━━━━━ RECORDS FOR THIS TASK

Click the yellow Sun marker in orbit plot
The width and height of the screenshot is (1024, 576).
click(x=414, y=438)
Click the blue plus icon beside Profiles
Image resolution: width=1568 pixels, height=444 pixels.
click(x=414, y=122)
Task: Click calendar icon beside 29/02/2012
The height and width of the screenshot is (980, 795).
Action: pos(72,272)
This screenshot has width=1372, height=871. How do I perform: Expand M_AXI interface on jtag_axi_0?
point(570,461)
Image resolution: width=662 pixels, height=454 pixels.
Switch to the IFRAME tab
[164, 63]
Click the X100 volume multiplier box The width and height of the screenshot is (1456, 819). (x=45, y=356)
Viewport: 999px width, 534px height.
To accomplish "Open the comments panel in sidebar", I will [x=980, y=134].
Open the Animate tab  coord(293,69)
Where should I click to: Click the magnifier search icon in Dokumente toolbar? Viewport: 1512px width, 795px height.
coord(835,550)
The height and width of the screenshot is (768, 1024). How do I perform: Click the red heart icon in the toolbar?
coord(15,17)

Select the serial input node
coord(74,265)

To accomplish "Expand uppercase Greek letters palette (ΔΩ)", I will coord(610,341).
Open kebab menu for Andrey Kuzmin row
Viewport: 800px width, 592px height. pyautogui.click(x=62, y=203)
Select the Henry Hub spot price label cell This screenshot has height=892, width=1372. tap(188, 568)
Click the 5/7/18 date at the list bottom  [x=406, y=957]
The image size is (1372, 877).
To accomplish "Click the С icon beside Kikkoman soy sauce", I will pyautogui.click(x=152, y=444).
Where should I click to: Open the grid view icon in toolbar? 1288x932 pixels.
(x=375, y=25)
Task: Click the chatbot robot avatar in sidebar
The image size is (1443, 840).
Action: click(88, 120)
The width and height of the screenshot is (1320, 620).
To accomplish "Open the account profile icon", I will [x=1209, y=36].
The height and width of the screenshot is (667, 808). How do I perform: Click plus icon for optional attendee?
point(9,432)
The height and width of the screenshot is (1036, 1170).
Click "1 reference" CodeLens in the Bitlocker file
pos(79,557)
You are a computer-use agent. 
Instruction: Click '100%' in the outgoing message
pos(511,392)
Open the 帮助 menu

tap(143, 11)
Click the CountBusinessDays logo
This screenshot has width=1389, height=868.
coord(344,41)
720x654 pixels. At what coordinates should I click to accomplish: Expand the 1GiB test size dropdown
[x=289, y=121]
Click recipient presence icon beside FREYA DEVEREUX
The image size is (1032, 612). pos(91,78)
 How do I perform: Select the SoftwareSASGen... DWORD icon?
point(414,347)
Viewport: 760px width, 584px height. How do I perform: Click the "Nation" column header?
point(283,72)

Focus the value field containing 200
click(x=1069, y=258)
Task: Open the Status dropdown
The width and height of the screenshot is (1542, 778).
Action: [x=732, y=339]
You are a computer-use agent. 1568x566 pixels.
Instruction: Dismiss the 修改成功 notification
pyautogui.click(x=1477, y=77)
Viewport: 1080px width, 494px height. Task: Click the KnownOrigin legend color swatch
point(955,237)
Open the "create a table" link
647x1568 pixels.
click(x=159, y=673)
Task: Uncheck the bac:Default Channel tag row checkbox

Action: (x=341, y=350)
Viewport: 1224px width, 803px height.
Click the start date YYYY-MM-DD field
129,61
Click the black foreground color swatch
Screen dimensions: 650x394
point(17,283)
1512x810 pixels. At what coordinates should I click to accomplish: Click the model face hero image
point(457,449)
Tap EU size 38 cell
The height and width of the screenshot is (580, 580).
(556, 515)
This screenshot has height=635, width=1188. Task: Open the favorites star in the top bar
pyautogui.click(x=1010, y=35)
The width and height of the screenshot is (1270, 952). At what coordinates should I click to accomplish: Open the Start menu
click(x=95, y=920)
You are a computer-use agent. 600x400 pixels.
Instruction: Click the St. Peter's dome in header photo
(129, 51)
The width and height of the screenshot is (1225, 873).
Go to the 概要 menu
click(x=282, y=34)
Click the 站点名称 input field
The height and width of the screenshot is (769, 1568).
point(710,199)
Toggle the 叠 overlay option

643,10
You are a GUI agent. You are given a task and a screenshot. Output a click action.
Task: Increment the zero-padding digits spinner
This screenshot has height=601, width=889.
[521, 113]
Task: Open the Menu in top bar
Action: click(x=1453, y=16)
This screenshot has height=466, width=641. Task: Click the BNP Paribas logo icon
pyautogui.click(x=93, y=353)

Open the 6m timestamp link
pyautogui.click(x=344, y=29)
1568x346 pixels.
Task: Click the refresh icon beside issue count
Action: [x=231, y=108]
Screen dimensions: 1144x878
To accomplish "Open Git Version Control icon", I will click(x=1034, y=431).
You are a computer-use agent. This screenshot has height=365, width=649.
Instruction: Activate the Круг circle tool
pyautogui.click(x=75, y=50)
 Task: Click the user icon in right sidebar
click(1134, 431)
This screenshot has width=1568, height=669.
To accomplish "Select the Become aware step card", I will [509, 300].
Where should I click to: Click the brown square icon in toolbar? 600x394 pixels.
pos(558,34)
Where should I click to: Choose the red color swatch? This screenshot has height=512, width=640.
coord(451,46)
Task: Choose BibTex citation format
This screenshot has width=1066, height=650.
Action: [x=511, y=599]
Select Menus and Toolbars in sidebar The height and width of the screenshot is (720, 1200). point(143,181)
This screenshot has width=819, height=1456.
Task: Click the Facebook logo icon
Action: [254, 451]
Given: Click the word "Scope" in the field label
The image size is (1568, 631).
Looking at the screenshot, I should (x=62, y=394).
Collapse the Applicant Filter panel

━━━━━━━━━━

> _EXERCISE DESCRIPTION_: Lines in the data that include the word "agent" should all be copied.

> _EXERCISE RESPONSE_:
You are a computer-use agent. 
You are a computer-use agent. 1568x566 pixels.
You are a computer-use agent. 600x400 pixels.
You are a GUI agent. You are given a task and a screenshot. Output a click action.
You are a computer-use agent. This screenshot has height=365, width=649.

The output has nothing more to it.